* **PROBLEM TO WORK ON**
Type out every line below exactly as it reads.

* **INPUT DATA**
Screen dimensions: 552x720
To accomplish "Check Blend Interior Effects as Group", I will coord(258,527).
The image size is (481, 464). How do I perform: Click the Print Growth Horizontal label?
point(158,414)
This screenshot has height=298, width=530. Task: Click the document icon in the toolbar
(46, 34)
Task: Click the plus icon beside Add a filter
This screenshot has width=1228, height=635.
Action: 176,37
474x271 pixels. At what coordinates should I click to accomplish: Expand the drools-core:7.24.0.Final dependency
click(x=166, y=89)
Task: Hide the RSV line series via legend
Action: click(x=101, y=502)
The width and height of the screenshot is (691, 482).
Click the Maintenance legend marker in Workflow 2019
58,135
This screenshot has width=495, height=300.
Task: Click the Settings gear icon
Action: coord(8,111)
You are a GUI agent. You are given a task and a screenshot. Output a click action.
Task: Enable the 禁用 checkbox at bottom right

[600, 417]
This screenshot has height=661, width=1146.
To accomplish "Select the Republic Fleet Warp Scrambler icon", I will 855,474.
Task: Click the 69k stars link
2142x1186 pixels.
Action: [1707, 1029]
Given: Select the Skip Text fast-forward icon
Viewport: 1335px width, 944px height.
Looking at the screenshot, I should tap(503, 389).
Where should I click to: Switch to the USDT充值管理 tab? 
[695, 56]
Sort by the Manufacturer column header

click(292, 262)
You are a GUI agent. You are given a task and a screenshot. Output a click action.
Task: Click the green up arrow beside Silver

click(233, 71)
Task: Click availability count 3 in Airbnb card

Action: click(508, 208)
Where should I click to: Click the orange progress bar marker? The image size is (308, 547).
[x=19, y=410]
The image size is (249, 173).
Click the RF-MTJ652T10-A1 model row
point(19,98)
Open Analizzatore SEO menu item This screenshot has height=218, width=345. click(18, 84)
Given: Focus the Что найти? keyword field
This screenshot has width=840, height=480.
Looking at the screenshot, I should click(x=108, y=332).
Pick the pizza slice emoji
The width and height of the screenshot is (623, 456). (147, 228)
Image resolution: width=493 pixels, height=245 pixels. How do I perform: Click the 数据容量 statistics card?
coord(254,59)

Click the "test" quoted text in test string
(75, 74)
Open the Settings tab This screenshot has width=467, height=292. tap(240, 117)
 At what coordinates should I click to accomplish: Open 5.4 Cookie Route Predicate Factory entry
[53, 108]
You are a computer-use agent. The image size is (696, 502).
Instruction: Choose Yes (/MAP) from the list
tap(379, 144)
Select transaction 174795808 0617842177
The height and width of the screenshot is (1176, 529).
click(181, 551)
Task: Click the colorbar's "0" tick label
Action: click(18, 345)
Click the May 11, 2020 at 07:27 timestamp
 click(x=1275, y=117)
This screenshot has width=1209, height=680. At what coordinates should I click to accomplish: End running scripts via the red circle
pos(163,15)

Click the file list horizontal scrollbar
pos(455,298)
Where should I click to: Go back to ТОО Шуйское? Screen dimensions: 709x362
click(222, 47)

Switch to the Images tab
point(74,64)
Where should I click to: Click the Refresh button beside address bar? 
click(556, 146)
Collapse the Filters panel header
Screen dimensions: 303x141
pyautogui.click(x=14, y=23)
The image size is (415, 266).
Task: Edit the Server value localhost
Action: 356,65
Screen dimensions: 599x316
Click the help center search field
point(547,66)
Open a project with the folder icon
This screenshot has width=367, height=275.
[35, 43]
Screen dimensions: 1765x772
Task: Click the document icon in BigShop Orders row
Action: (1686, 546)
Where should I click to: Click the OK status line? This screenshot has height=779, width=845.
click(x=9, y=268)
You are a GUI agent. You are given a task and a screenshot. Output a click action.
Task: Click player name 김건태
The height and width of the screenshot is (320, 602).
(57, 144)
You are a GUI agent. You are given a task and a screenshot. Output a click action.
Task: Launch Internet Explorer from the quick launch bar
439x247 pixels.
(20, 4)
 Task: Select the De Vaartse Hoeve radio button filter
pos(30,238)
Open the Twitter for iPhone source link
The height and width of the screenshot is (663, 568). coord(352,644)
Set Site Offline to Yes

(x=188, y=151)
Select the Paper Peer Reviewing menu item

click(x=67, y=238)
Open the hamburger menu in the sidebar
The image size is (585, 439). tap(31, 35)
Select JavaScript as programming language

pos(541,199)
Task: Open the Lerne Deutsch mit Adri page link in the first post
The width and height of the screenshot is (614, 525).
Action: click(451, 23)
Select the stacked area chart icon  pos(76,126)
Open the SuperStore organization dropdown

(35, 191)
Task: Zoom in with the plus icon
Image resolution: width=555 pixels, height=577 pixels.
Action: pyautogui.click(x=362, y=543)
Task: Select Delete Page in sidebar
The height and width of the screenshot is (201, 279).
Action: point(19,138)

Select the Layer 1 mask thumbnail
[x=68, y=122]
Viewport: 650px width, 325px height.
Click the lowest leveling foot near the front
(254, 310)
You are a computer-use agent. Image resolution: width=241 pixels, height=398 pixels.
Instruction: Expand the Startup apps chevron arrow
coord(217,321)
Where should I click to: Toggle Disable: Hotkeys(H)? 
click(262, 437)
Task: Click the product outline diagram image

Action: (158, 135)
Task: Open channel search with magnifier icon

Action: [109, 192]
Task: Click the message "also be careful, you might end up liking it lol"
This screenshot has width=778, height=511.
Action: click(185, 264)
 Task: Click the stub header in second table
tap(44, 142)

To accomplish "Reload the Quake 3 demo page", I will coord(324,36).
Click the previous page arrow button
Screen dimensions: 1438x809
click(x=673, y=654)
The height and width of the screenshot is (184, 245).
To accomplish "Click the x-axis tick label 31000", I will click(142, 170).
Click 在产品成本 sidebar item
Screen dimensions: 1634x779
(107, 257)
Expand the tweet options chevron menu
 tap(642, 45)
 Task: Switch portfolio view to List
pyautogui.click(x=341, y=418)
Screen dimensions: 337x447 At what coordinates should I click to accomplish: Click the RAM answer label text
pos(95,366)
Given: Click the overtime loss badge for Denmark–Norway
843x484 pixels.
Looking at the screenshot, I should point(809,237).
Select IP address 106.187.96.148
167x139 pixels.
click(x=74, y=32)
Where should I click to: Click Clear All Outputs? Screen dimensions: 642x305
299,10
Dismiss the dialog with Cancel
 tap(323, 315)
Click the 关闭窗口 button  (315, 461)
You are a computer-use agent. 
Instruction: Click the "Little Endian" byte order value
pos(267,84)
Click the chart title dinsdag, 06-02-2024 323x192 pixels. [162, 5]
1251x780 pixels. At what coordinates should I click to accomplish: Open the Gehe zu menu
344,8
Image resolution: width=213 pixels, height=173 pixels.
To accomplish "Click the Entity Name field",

* **SOLUTION**
Screen dimensions: 552x720
To accomplish "Check Blend Interior Effects as Group", I will coord(258,527).
The image size is (481, 464). How do I perform: Click the Print Growth Horizontal label?
point(158,414)
This screenshot has height=298, width=530. Task: Click the document icon in the toolbar
(46, 34)
Task: Click the plus icon beside Add a filter
This screenshot has width=1228, height=635.
Action: 176,37
474x271 pixels. At what coordinates should I click to accomplish: Expand the drools-core:7.24.0.Final dependency
click(x=166, y=89)
Task: Hide the RSV line series via legend
Action: click(x=101, y=502)
The width and height of the screenshot is (691, 482).
Click the Maintenance legend marker in Workflow 2019
58,135
This screenshot has width=495, height=300.
Task: Click the Settings gear icon
Action: coord(8,111)
You are a GUI agent. You are given a task and a screenshot. Output a click action.
Task: Enable the 禁用 checkbox at bottom right

[600, 417]
This screenshot has height=661, width=1146.
To accomplish "Select the Republic Fleet Warp Scrambler icon", I will 855,474.
Task: Click the 69k stars link
2142x1186 pixels.
Action: [1707, 1029]
Given: Select the Skip Text fast-forward icon
Viewport: 1335px width, 944px height.
Looking at the screenshot, I should tap(503, 389).
Where should I click to: Switch to the USDT充值管理 tab? 
[695, 56]
Sort by the Manufacturer column header

click(292, 262)
You are a GUI agent. You are given a task and a screenshot. Output a click action.
Task: Click the green up arrow beside Silver

click(233, 71)
Task: Click availability count 3 in Airbnb card

Action: click(508, 208)
Where should I click to: Click the orange progress bar marker? The image size is (308, 547).
[x=19, y=410]
The image size is (249, 173).
Click the RF-MTJ652T10-A1 model row
point(19,98)
Open Analizzatore SEO menu item This screenshot has height=218, width=345. click(18, 84)
Given: Focus the Что найти? keyword field
This screenshot has width=840, height=480.
Looking at the screenshot, I should click(x=108, y=332).
Pick the pizza slice emoji
The width and height of the screenshot is (623, 456). (147, 228)
Image resolution: width=493 pixels, height=245 pixels. How do I perform: Click the 数据容量 statistics card?
coord(254,59)

Click the "test" quoted text in test string
(75, 74)
Open the Settings tab This screenshot has width=467, height=292. tap(240, 117)
 At what coordinates should I click to accomplish: Open 5.4 Cookie Route Predicate Factory entry
[53, 108]
You are a computer-use agent. The image size is (696, 502).
Instruction: Choose Yes (/MAP) from the list
tap(379, 144)
Select transaction 174795808 0617842177
The height and width of the screenshot is (1176, 529).
click(181, 551)
Task: Click the colorbar's "0" tick label
Action: click(18, 345)
Click the May 11, 2020 at 07:27 timestamp
 click(x=1275, y=117)
This screenshot has width=1209, height=680. At what coordinates should I click to accomplish: End running scripts via the red circle
pos(163,15)

Click the file list horizontal scrollbar
pos(455,298)
Where should I click to: Go back to ТОО Шуйское? Screen dimensions: 709x362
click(222, 47)

Switch to the Images tab
point(74,64)
Where should I click to: Click the Refresh button beside address bar? 
click(556, 146)
Collapse the Filters panel header
Screen dimensions: 303x141
pyautogui.click(x=14, y=23)
The image size is (415, 266).
Task: Edit the Server value localhost
Action: 356,65
Screen dimensions: 599x316
Click the help center search field
point(547,66)
Open a project with the folder icon
This screenshot has width=367, height=275.
[35, 43]
Screen dimensions: 1765x772
Task: Click the document icon in BigShop Orders row
Action: (1686, 546)
Where should I click to: Click the OK status line? This screenshot has height=779, width=845.
click(x=9, y=268)
You are a GUI agent. You are given a task and a screenshot. Output a click action.
Task: Click player name 김건태
The height and width of the screenshot is (320, 602).
(57, 144)
You are a GUI agent. You are given a task and a screenshot. Output a click action.
Task: Launch Internet Explorer from the quick launch bar
439x247 pixels.
(20, 4)
 Task: Select the De Vaartse Hoeve radio button filter
pos(30,238)
Open the Twitter for iPhone source link
The height and width of the screenshot is (663, 568). coord(352,644)
Set Site Offline to Yes

(x=188, y=151)
Select the Paper Peer Reviewing menu item

click(x=67, y=238)
Open the hamburger menu in the sidebar
The image size is (585, 439). tap(31, 35)
Select JavaScript as programming language

pos(541,199)
Task: Open the Lerne Deutsch mit Adri page link in the first post
The width and height of the screenshot is (614, 525).
Action: click(451, 23)
Select the stacked area chart icon  pos(76,126)
Open the SuperStore organization dropdown

(35, 191)
Task: Zoom in with the plus icon
Image resolution: width=555 pixels, height=577 pixels.
Action: pyautogui.click(x=362, y=543)
Task: Select Delete Page in sidebar
The height and width of the screenshot is (201, 279).
Action: point(19,138)

Select the Layer 1 mask thumbnail
[x=68, y=122]
Viewport: 650px width, 325px height.
Click the lowest leveling foot near the front
(254, 310)
You are a computer-use agent. Image resolution: width=241 pixels, height=398 pixels.
Instruction: Expand the Startup apps chevron arrow
coord(217,321)
Where should I click to: Toggle Disable: Hotkeys(H)? 
click(262, 437)
Task: Click the product outline diagram image

Action: (158, 135)
Task: Open channel search with magnifier icon

Action: [109, 192]
Task: Click the message "also be careful, you might end up liking it lol"
This screenshot has width=778, height=511.
Action: click(185, 264)
 Task: Click the stub header in second table
tap(44, 142)

To accomplish "Reload the Quake 3 demo page", I will coord(324,36).
Click the previous page arrow button
Screen dimensions: 1438x809
click(x=673, y=654)
The height and width of the screenshot is (184, 245).
To accomplish "Click the x-axis tick label 31000", I will click(142, 170).
Click 在产品成本 sidebar item
Screen dimensions: 1634x779
(107, 257)
Expand the tweet options chevron menu
 tap(642, 45)
 Task: Switch portfolio view to List
pyautogui.click(x=341, y=418)
Screen dimensions: 337x447 At what coordinates should I click to accomplish: Click the RAM answer label text
pos(95,366)
Given: Click the overtime loss badge for Denmark–Norway
843x484 pixels.
Looking at the screenshot, I should point(809,237).
Select IP address 106.187.96.148
167x139 pixels.
click(x=74, y=32)
Where should I click to: Click Clear All Outputs? Screen dimensions: 642x305
299,10
Dismiss the dialog with Cancel
 tap(323, 315)
Click the 关闭窗口 button  (315, 461)
You are a computer-use agent. 
Instruction: Click the "Little Endian" byte order value
pos(267,84)
Click the chart title dinsdag, 06-02-2024 323x192 pixels. [162, 5]
1251x780 pixels. At what coordinates should I click to accomplish: Open the Gehe zu menu
344,8
Image resolution: width=213 pixels, height=173 pixels.
To accomplish "Click the Entity Name field",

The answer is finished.